- Aim 1:
In the mixture distribution solution, what is each component density weighted by?
- Aim 2:
Pick up the mixture distribution solution after its last sentence and carry it forward.

Question

Consider a density model given by a mixture distribution$$p(\mathbf{x})=\sum_{k=1}^{K} \pi_{k} p(\mathbf{x} \mid k)$$and suppose that we partition the vector $$\mathbf{x}$$ into two parts so that $$\mathbf{x}=\left(\mathbf{x}_{a}, \mathbf{x}_{b}\right)$$. Show that the conditional density $$p\left(\mathbf{x}_{b} \mid \mathbf{x}_{a}\right)$$ is itself a mixture distribution and find expressions for the mixing coefficients and for the component densities.

Answer

**step1 Define the Given Mixture Distribution and Partition**

We are given a density model that is a mixture distribution, meaning it is a weighted sum of individual component densities. The overall density of the vector $$\mathbf{x}$$ is expressed as a sum of $$K$$ component densities, each weighted by a mixing coefficient.

- Information shown:
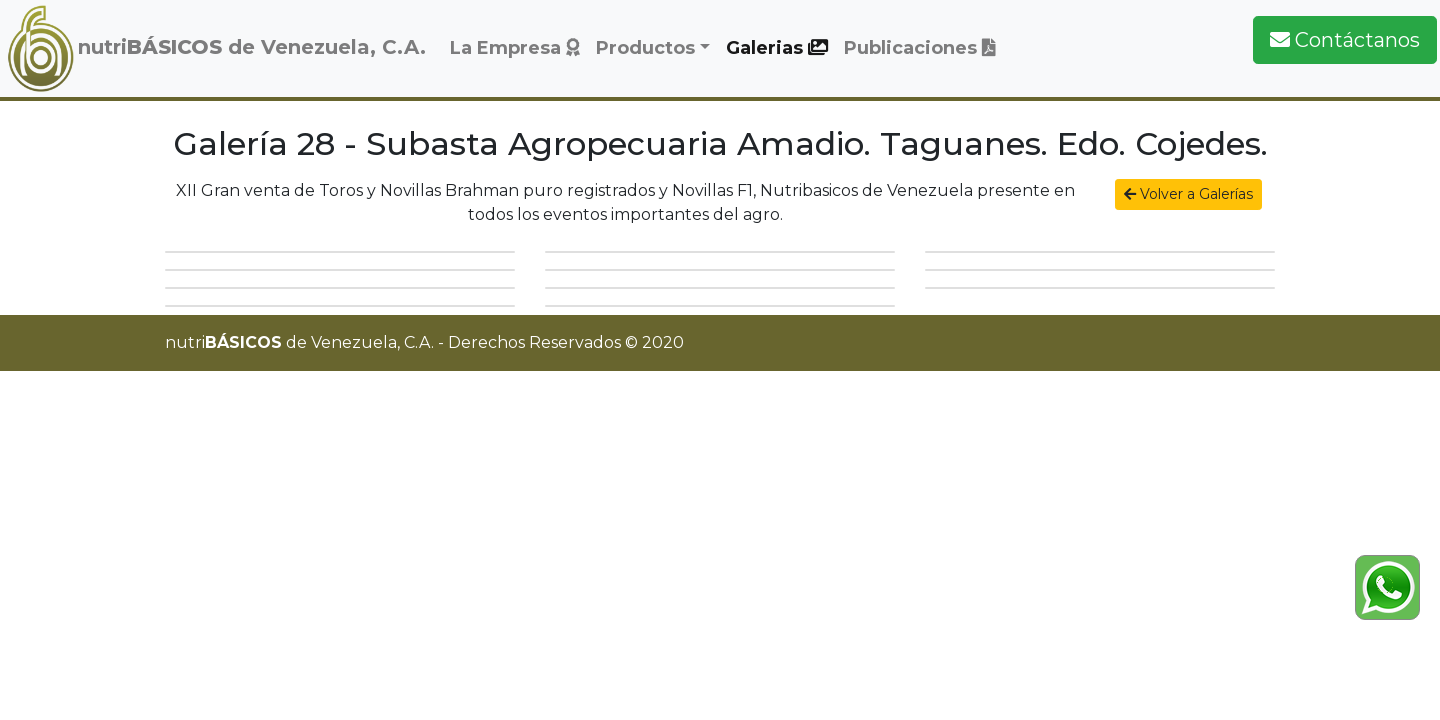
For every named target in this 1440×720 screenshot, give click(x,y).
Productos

- Exercise output 1:
A mixing coefficient.

- Exercise output 2:
$$p(\mathbf{x})=\sum_{k=1}^{K} \pi_{k} p(\mathbf{x} \mid k)$$

Here, $$\pi_k$$ represents the prior probability of the $$k$$-th component (or mixing coefficient), such that $$\sum_{k=1}^{K} \pi_k = 1$$ and $$\pi_k \ge 0$$. $$p(\mathbf{x} \mid k)$$ is the probability density function (PDF) of $$\mathbf{x}$$ given that it belongs to the $$k$$-th component. We are also told that the vector $$\mathbf{x}$$ is partitioned into two parts, $$\mathbf{x}_a$$ and $$\mathbf{x}_b$$. This means we can write $$\mathbf{x} = (\mathbf{x}_a, \mathbf{x}_b)$$. Our goal is to show that the conditional density $$p(\mathbf{x}_b \mid \mathbf{x}_a)$$ is also a mixture distribution and to find its new mixing coefficients and component densities.

**step2 Express Conditional Density using Joint and Marginal Densities**

The conditional density of $$\mathbf{x}_b$$ given $$\mathbf{x}_a$$ is defined as the ratio of the joint density of $$\mathbf{x}_a$$ and $$\mathbf{x}_b$$ to the marginal density of $$\mathbf{x}_a$$.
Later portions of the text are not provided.